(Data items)
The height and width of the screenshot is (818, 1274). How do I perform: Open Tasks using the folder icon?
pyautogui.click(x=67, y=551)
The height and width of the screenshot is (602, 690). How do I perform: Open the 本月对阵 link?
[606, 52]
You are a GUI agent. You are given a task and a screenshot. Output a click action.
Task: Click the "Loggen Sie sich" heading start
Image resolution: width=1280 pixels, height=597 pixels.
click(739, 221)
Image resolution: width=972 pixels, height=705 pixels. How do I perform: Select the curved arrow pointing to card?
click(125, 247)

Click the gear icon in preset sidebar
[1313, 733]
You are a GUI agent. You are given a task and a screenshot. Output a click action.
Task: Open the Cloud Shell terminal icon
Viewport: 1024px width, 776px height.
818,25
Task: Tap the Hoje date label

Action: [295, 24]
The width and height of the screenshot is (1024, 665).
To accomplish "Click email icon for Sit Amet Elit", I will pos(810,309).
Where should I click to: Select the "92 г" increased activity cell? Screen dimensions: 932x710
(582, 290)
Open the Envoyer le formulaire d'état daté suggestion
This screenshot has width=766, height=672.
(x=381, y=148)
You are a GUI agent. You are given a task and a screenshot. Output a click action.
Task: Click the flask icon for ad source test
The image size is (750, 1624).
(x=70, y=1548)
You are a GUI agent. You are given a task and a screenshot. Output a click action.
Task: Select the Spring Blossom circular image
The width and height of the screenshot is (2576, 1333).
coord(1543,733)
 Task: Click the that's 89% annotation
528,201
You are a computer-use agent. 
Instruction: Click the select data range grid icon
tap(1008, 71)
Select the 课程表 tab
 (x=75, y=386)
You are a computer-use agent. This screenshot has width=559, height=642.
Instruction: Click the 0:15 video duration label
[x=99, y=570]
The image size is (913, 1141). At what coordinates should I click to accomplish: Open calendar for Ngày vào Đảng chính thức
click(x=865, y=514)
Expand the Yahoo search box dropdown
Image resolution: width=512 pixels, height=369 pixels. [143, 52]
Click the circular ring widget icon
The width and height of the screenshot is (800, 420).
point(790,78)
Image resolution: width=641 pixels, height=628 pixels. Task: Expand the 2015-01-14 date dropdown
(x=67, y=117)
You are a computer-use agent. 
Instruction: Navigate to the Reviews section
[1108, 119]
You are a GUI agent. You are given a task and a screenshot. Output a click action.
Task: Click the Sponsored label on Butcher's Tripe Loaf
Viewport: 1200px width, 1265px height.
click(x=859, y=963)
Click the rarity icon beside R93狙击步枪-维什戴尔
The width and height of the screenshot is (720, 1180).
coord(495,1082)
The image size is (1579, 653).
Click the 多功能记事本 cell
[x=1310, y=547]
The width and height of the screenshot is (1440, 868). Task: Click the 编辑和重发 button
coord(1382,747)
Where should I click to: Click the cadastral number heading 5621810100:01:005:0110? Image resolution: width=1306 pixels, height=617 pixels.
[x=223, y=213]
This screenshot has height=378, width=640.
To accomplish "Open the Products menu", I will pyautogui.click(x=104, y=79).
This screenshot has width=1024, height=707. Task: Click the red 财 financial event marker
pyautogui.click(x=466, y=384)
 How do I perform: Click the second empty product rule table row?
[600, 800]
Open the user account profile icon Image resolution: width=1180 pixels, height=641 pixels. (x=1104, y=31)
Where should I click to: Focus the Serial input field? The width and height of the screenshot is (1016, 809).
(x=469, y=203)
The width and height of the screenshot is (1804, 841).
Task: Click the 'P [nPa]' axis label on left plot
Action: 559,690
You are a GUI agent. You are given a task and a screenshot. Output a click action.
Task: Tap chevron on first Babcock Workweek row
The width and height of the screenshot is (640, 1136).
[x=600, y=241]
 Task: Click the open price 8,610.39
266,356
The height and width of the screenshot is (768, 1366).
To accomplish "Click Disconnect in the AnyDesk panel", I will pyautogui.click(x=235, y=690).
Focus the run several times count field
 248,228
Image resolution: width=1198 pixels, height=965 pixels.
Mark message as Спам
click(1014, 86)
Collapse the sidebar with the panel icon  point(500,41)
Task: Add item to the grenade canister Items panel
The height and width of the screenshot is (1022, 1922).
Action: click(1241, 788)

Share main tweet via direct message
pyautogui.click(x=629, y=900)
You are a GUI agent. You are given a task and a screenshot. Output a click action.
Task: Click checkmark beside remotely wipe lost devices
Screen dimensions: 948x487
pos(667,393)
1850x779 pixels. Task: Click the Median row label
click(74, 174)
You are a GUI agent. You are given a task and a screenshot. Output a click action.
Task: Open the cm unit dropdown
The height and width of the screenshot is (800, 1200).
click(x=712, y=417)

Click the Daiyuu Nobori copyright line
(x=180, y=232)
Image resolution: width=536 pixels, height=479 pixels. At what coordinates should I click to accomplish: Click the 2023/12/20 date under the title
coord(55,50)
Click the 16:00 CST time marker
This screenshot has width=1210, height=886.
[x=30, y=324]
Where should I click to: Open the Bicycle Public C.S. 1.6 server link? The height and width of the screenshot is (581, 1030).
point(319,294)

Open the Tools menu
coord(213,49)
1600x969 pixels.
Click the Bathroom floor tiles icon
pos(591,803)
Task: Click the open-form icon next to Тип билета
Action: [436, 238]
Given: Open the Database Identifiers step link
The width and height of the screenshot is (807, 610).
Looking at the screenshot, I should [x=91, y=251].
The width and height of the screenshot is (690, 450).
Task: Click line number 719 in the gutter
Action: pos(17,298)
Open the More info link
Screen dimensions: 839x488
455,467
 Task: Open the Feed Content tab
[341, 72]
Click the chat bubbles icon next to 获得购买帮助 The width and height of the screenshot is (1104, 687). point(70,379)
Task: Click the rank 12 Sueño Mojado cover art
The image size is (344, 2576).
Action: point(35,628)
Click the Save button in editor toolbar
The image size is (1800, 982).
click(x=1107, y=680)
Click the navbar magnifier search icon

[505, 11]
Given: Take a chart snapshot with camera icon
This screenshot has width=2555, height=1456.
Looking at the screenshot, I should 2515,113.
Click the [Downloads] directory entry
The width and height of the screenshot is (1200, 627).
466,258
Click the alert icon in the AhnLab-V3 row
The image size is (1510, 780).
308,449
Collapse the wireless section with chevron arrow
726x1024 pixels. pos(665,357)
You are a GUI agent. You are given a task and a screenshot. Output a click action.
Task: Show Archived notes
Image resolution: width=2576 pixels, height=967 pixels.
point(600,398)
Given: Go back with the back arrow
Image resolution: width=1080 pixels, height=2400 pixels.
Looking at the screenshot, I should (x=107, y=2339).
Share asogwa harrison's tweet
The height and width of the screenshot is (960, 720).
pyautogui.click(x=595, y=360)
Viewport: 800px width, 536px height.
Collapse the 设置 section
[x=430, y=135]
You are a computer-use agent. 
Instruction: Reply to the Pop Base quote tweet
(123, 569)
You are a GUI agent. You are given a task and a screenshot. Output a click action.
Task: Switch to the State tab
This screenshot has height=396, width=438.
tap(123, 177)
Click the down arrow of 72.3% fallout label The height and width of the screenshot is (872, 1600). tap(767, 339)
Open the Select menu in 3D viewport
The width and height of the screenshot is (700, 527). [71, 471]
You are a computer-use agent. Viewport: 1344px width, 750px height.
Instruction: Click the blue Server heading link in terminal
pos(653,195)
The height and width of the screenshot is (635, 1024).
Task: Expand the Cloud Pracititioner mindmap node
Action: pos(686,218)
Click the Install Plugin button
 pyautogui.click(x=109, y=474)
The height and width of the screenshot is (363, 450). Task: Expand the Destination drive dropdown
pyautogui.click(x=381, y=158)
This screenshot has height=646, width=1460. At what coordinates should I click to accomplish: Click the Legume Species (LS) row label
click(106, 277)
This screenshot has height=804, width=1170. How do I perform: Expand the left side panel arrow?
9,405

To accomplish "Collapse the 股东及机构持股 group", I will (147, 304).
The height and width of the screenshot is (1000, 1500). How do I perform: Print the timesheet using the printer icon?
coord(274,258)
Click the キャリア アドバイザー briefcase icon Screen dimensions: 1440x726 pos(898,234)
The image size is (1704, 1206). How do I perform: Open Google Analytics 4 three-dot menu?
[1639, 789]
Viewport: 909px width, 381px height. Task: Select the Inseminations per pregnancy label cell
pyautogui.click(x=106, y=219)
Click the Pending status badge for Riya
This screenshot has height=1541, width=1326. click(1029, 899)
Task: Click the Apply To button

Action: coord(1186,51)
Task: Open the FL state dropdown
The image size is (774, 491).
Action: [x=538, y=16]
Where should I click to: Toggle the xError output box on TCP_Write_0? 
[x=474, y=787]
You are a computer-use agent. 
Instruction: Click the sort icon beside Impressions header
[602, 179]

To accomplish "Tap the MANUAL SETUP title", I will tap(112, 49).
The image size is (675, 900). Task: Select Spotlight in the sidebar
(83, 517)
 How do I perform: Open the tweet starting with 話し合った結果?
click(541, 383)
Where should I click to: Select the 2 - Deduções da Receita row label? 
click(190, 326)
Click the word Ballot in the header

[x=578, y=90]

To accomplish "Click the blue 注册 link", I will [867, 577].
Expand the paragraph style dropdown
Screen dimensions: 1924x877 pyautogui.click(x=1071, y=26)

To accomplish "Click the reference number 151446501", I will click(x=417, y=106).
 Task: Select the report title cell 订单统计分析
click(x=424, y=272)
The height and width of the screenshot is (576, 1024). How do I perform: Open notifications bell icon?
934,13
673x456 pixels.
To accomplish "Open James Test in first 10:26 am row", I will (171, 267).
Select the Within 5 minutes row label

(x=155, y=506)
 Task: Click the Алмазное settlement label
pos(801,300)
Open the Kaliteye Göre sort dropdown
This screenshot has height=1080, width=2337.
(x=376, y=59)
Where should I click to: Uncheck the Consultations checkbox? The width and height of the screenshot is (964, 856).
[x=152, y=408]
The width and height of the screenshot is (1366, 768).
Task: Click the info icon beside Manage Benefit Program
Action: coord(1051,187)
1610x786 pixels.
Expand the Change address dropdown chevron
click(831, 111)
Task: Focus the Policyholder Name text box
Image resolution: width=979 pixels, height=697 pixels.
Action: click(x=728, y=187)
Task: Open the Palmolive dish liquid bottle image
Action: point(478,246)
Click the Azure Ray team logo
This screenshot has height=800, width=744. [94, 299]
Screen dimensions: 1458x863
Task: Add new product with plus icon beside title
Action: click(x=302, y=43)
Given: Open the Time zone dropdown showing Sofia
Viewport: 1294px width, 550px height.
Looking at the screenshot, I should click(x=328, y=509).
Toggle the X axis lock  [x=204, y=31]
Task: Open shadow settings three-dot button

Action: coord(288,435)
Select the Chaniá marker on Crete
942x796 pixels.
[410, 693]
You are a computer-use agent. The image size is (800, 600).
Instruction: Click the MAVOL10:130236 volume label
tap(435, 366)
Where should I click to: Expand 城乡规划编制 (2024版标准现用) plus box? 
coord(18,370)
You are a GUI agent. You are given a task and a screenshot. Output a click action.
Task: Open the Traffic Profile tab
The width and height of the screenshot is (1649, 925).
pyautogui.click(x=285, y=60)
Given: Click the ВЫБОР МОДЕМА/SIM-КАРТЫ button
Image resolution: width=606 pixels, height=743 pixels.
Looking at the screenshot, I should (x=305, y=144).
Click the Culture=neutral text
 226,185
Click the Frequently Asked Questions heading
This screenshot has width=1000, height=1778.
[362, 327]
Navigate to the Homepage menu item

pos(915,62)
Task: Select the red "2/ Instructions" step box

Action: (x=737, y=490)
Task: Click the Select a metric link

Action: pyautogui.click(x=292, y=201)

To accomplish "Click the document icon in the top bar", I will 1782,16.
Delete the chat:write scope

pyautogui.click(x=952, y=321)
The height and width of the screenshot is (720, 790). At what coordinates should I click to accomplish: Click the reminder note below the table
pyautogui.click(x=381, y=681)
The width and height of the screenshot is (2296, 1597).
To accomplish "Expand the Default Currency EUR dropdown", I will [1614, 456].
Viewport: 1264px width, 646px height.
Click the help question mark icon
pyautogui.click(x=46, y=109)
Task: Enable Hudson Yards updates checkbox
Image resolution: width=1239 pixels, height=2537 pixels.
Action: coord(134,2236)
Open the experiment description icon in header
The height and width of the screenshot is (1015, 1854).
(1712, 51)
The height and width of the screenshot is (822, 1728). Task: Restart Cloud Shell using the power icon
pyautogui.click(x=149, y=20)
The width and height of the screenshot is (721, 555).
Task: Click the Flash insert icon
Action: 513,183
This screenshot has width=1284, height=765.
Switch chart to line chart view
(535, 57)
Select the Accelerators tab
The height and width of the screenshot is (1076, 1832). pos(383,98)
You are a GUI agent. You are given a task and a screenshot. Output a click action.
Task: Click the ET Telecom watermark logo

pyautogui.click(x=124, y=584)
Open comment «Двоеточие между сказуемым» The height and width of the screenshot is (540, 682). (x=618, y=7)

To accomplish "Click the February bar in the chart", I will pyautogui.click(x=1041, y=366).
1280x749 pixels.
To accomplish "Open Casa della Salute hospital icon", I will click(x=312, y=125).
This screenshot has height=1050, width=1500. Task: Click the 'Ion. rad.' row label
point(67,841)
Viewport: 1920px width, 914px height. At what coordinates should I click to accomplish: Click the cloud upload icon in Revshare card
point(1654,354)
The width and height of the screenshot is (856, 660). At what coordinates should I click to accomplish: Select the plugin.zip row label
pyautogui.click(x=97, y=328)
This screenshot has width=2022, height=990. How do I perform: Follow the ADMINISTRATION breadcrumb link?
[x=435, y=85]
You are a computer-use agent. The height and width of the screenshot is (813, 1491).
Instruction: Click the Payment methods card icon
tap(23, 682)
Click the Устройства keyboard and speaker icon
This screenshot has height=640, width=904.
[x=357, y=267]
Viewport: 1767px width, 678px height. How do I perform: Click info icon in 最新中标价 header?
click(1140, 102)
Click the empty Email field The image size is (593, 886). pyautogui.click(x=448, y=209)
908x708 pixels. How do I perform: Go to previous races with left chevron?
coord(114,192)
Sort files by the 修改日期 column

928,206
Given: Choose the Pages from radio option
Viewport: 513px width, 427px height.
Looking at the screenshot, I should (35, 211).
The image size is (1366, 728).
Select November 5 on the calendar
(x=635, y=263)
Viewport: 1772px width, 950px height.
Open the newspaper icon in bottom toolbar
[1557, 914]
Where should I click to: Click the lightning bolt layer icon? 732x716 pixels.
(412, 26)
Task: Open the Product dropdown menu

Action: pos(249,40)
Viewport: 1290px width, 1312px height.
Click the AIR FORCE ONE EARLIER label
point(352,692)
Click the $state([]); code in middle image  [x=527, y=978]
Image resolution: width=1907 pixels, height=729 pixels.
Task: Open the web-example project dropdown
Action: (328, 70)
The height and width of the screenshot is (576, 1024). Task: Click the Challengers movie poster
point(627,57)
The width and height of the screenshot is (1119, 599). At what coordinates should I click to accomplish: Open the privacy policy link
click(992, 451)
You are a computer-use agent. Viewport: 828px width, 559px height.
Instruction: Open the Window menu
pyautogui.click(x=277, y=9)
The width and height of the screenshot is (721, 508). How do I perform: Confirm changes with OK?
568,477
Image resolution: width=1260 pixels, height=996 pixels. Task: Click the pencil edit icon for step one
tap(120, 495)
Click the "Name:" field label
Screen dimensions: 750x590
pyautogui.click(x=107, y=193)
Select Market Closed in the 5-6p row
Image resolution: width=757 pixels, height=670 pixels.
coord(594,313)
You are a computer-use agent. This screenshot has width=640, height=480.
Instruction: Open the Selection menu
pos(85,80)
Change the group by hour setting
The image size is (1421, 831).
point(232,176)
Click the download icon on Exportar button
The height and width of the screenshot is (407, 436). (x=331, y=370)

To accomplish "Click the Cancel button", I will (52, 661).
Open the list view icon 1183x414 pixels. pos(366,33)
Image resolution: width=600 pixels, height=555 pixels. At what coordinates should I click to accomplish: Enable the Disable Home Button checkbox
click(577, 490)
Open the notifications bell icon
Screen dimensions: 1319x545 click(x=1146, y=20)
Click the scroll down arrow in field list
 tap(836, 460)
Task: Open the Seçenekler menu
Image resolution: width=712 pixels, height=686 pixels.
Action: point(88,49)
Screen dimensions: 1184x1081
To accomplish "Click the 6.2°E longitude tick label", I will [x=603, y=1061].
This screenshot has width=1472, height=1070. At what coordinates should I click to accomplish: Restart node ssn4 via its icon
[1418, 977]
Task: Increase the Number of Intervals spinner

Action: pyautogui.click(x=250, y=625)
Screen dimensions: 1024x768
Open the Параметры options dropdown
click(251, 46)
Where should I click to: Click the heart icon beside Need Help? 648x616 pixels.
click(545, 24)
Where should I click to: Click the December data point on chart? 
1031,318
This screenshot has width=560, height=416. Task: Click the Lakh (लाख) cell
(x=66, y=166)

> **Directions for this task**:
Copy out, word for word, the part of the entries above that begins at the line with "The image size is (1510, 780)." and ends at the line with "Given: Go back with the back arrow", including both.

> **Exercise output**:
The image size is (1510, 780).
308,449
Collapse the wireless section with chevron arrow
726x1024 pixels. pos(665,357)
You are a GUI agent. You are given a task and a screenshot. Output a click action.
Task: Show Archived notes
Image resolution: width=2576 pixels, height=967 pixels.
point(600,398)
Given: Go back with the back arrow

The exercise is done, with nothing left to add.